> Problem details
Nothing but the lines below between the line holding "Task: Sort by Numri i kandidatit" and the line holding "The image size is (1200, 630).", inclusive, should appear in the answer, each set down exactly.

Pixel coordinate grounding data:

━━━

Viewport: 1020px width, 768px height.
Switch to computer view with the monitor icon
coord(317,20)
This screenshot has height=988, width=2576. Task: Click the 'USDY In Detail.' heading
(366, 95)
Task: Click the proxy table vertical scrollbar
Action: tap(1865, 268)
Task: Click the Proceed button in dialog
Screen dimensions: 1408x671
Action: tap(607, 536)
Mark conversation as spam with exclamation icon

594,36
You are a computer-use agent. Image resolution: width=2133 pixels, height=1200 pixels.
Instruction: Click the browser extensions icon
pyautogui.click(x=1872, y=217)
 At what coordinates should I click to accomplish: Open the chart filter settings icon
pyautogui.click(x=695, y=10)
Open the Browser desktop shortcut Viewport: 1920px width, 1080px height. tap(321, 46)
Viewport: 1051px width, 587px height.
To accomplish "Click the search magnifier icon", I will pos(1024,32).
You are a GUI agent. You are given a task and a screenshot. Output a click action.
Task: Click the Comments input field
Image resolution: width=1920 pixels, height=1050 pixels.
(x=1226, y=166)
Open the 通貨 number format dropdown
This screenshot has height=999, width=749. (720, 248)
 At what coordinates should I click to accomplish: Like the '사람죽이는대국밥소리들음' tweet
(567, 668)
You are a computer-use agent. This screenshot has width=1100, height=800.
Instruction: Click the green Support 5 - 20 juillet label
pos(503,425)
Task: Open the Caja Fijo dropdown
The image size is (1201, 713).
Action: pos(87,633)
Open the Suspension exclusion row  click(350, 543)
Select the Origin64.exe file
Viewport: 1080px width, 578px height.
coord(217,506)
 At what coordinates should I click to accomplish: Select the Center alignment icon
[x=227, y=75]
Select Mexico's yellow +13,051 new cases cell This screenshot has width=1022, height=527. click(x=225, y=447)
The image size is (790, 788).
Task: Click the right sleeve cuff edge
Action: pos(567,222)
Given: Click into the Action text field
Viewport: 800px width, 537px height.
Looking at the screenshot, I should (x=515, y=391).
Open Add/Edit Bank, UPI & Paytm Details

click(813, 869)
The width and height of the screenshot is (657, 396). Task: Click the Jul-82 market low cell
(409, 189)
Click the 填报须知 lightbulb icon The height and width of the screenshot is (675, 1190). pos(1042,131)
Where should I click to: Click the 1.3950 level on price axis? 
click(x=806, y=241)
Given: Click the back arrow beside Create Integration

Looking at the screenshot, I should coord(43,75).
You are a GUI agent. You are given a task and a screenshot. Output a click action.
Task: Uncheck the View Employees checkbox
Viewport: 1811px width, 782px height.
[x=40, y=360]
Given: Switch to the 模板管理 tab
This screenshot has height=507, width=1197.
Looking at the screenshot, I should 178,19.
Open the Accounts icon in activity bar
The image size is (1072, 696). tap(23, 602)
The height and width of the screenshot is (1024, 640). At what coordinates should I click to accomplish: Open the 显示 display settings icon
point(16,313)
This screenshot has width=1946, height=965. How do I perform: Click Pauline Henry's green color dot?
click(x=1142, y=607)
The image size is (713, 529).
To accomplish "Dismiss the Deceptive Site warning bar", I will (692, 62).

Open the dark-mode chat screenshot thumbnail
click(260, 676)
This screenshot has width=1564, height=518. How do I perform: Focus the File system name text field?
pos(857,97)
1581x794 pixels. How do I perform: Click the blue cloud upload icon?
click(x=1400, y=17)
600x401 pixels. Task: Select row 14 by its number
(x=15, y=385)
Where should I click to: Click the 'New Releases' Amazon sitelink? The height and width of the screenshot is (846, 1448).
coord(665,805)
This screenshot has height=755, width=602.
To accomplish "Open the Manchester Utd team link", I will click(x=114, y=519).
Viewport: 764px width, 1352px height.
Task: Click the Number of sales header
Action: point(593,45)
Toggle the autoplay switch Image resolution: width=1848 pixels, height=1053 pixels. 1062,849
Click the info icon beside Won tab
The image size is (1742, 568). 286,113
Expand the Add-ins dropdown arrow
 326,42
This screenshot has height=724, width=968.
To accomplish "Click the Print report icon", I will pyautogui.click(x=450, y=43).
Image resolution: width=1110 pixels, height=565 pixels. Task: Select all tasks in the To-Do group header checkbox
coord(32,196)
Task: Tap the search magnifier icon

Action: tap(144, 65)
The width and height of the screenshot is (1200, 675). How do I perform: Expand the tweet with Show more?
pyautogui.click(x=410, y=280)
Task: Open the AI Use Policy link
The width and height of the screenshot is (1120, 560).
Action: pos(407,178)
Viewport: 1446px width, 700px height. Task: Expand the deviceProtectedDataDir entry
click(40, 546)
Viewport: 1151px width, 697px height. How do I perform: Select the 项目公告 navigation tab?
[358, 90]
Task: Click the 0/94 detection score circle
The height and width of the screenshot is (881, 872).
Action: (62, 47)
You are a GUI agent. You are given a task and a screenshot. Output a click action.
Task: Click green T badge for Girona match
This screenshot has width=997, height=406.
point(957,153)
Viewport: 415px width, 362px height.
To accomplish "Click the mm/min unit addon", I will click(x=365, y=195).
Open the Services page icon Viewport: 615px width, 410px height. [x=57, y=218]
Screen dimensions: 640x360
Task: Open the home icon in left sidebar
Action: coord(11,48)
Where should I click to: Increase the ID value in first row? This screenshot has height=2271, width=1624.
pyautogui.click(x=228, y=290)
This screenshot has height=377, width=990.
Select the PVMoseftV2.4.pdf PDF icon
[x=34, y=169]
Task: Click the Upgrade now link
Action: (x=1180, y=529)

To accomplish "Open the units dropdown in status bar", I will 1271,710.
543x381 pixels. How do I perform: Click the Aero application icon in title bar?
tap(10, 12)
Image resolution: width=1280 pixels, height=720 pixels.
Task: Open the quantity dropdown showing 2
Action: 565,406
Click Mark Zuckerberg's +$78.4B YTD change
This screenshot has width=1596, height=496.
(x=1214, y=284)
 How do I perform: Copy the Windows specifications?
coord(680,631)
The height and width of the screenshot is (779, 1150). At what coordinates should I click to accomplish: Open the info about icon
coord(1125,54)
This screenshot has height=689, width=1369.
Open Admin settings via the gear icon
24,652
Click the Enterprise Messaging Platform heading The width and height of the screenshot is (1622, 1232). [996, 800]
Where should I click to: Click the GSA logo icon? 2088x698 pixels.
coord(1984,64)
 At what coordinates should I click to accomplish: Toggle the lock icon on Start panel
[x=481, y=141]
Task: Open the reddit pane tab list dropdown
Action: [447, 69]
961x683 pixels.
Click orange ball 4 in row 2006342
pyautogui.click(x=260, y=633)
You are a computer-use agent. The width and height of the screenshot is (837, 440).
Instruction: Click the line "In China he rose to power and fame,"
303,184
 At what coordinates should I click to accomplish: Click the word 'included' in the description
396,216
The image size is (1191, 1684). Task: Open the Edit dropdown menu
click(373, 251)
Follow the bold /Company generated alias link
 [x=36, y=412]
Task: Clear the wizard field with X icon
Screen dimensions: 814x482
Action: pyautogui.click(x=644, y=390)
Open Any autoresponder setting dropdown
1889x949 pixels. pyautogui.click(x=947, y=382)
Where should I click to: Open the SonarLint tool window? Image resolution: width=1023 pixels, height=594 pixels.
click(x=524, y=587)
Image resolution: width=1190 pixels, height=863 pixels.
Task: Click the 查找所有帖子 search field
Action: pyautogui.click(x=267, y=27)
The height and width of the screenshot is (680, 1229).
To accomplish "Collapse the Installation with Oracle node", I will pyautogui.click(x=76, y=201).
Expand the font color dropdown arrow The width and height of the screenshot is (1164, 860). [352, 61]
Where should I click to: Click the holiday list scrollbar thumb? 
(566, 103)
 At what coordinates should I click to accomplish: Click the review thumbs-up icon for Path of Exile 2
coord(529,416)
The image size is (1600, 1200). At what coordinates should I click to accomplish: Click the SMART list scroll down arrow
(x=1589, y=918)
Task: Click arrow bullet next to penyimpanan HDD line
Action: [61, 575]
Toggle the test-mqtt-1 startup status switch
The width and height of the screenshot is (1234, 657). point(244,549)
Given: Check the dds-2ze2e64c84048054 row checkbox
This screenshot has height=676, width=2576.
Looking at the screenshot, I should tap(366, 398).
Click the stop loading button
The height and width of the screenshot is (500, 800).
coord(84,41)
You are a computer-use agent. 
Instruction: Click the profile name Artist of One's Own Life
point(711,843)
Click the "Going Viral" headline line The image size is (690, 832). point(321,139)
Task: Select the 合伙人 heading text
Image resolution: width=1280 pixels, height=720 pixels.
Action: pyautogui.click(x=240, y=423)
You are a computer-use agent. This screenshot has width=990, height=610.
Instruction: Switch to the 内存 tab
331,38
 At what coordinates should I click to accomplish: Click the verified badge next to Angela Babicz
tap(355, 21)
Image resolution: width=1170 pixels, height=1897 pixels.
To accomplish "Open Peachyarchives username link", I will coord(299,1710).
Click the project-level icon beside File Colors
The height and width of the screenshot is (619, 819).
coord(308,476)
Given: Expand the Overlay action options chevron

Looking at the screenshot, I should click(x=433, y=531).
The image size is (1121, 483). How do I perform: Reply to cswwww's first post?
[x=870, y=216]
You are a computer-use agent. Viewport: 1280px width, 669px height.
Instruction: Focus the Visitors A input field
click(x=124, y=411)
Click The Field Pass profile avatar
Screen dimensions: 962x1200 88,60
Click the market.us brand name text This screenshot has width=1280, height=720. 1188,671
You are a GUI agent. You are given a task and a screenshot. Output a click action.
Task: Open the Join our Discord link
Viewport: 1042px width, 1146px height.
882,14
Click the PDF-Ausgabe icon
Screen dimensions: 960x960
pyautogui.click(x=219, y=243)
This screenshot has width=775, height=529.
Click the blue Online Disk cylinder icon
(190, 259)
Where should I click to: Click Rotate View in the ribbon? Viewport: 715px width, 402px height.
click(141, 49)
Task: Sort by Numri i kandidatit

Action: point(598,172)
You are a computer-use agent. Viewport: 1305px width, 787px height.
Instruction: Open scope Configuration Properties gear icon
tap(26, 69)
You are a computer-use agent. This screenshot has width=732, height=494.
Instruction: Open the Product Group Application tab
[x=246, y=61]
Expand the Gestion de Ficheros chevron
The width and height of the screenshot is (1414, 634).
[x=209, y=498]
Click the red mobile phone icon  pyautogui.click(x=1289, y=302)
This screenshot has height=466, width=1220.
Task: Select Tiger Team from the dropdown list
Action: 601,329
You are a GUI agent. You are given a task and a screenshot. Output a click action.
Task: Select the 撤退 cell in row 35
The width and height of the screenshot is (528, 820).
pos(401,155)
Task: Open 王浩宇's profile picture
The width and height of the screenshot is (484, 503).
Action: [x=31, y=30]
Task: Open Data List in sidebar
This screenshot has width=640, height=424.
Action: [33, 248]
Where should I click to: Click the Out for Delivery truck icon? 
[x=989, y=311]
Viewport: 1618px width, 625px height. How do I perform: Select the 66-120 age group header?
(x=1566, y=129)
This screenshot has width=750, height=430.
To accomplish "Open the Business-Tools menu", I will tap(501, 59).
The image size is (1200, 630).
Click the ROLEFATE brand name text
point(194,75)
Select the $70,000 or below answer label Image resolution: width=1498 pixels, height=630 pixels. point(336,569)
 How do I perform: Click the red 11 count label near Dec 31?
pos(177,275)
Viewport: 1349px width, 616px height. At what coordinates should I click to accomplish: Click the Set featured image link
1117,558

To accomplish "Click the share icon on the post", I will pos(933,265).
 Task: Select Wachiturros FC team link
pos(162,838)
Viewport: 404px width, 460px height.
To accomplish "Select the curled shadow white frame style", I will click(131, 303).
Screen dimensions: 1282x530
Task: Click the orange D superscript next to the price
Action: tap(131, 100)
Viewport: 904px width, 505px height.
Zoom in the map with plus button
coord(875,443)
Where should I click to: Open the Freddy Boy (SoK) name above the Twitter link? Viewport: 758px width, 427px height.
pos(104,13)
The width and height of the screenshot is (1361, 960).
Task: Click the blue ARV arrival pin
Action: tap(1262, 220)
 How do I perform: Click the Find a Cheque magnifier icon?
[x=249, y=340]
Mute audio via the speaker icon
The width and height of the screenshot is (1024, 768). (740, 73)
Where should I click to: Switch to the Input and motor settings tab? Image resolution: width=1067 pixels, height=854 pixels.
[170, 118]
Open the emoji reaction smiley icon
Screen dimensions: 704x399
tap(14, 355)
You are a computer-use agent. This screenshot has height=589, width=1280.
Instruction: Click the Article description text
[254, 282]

━━━

> Result of this exercise
Task: Sort by Numri i kandidatit

Action: point(598,172)
You are a computer-use agent. Viewport: 1305px width, 787px height.
Instruction: Open scope Configuration Properties gear icon
tap(26, 69)
You are a computer-use agent. This screenshot has width=732, height=494.
Instruction: Open the Product Group Application tab
[x=246, y=61]
Expand the Gestion de Ficheros chevron
The width and height of the screenshot is (1414, 634).
[x=209, y=498]
Click the red mobile phone icon  pyautogui.click(x=1289, y=302)
This screenshot has height=466, width=1220.
Task: Select Tiger Team from the dropdown list
Action: 601,329
You are a GUI agent. You are given a task and a screenshot. Output a click action.
Task: Select the 撤退 cell in row 35
The width and height of the screenshot is (528, 820).
pos(401,155)
Task: Open 王浩宇's profile picture
The width and height of the screenshot is (484, 503).
Action: [x=31, y=30]
Task: Open Data List in sidebar
This screenshot has width=640, height=424.
Action: [33, 248]
Where should I click to: Click the Out for Delivery truck icon? 
[x=989, y=311]
Viewport: 1618px width, 625px height. How do I perform: Select the 66-120 age group header?
(x=1566, y=129)
This screenshot has width=750, height=430.
To accomplish "Open the Business-Tools menu", I will tap(501, 59).
The image size is (1200, 630).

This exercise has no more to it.